After a decade, my mother and I have again grown unconscious to these melodies of great distress that have often greeted our ears. As my dad’s sickness continues to roar, the waves and breakers of much remorse remind me to pursue a relationship with this man, though I no longer recognize him.

It’s been much harder on my mom than me to see my father this way. After all, she’s the one married to him who no longer knows how to love her with his heart but tries to with his indebted wallet. Strings sewn over hurts, screaming, and fights bind up her broken heart time and time again. She isn’t afraid to feel, but when she does, that heart that has ripped is sewn by the crimson shades of His love pulsating relentlessly within her. I ponder her resilience and strength. 

Today, my sorrows and tribulations have accumulated in snow piles of memories I’d like to melt and those I wish would freeze for a little bit longer. I think about the people I’ve lost over the years and never grieved over, perplexing the ones that I never want to lose now. I reminisce within the forsaken chances not taken and the days I’ve spent too much time complaining about those that I know I’ll regret when they’re gone. 

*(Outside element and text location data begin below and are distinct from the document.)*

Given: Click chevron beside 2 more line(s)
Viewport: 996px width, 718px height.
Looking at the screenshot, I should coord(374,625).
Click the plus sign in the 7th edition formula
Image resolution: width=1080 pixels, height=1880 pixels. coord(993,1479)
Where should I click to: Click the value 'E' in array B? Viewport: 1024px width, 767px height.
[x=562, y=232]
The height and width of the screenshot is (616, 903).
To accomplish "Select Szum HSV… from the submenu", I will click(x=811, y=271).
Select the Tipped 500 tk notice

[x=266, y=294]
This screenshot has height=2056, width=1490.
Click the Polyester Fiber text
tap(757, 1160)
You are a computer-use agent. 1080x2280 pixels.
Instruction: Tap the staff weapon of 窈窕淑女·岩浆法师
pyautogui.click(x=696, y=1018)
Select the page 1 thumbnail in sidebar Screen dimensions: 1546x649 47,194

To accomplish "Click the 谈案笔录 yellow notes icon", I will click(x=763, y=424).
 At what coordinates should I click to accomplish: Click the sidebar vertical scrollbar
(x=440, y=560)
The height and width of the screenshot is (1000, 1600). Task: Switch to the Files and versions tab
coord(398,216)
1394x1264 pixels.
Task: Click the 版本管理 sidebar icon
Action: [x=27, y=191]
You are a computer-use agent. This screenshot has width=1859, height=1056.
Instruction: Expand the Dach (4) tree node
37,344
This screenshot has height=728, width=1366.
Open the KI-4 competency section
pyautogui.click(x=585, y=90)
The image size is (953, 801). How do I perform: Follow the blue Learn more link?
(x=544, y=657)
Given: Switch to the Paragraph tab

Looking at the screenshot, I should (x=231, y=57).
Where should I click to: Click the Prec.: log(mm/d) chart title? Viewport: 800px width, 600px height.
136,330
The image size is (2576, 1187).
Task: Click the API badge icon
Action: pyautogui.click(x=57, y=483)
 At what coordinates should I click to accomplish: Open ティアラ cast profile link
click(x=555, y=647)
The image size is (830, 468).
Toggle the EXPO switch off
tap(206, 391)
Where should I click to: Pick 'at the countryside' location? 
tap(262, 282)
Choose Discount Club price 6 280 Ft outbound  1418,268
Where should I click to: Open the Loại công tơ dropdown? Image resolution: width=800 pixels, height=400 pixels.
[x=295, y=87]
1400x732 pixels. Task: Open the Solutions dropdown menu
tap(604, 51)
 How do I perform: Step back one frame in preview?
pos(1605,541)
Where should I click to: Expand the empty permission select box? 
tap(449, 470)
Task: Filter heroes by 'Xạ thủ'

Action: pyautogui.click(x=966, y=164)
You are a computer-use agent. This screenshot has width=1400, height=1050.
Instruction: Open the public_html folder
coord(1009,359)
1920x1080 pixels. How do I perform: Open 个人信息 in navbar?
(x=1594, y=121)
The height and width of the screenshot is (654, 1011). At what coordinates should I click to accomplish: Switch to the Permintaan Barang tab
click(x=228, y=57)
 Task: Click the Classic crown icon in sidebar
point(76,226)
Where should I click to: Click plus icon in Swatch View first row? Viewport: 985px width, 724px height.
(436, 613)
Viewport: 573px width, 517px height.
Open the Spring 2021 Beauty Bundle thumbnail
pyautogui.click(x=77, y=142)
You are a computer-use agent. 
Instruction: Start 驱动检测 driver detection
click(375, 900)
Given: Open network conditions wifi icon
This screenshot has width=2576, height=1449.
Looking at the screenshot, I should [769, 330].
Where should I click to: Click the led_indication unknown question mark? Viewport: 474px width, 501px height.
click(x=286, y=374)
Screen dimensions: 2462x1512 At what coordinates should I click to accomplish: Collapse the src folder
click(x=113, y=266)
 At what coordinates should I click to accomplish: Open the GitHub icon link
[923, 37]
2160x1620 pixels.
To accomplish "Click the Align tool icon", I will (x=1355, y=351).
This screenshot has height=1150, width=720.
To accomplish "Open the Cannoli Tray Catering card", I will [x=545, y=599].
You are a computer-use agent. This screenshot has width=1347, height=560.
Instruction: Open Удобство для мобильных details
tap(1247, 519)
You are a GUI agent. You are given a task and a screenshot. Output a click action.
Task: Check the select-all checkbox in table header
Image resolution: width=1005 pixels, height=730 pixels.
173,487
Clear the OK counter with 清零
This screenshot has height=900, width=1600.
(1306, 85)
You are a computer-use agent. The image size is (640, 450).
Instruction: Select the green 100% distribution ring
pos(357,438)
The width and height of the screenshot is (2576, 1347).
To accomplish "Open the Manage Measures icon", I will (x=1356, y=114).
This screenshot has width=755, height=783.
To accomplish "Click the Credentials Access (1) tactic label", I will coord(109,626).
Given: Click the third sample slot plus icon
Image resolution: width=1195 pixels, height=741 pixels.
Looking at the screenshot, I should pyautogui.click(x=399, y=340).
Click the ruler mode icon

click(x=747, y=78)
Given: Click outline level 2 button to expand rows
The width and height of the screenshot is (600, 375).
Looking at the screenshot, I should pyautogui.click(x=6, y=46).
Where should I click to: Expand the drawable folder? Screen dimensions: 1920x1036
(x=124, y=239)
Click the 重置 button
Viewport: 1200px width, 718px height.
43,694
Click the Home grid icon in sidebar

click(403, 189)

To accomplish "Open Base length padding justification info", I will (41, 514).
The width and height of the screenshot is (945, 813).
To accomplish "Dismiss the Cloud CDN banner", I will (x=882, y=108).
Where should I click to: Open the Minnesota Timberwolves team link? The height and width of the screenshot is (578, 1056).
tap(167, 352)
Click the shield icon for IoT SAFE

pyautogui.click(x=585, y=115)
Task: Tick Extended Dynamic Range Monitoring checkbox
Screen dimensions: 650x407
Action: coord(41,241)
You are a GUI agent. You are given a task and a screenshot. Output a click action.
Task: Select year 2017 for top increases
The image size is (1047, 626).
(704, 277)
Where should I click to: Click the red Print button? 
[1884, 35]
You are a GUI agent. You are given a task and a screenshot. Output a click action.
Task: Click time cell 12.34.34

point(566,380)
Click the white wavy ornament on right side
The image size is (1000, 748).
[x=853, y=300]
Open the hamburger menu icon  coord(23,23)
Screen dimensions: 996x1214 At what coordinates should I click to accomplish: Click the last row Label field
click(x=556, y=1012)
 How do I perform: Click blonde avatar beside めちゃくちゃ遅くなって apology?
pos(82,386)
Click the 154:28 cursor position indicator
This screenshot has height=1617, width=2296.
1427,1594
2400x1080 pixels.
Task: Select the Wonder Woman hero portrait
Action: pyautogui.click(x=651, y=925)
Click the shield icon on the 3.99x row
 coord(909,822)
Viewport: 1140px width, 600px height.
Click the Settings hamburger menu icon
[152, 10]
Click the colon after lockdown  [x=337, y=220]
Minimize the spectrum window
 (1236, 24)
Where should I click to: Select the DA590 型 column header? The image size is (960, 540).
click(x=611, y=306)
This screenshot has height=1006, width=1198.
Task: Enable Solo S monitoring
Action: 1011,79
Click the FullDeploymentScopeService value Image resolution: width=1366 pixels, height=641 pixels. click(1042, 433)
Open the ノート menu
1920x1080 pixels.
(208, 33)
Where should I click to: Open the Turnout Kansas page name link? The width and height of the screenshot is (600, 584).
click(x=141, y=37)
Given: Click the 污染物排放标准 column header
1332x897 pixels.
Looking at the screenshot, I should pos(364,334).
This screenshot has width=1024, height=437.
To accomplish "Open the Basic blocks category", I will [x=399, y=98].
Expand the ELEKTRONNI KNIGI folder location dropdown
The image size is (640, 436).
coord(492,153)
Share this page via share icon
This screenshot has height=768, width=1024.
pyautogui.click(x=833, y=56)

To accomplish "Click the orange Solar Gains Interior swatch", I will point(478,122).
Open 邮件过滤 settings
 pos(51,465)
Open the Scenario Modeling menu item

I don’t think we’re ever ready for grief, nor do I think we handle it how we should. It’s a strange but familiar feeling we all face between the “already” and “not yet,” still trying to piece together how someone who can bring so much joy when they’re here can take with them so much sorrow when they’re gone. 

As a child, you aren’t hit by the wave of nausea that someday, that person lying in the casket will be your brother, mother, father, grandmother, grandfather, and you. I think we’re all a bit too naive to understand that while we long for life in Heaven, the piercing agony we feel in the loss here on Earth will always be more profound than we’re capable of dealing with.

Too many of us feel physicality without perceiving empathetically, but I think I’m finally starting to understand it. We don’t experience suffering to know how to suffer; that comes naturally with age, humanity, and disease. It’s a blessing to feel the frailty of temporary people and places, homes without permanent addresses, because they teach us the joy of where we are someday going.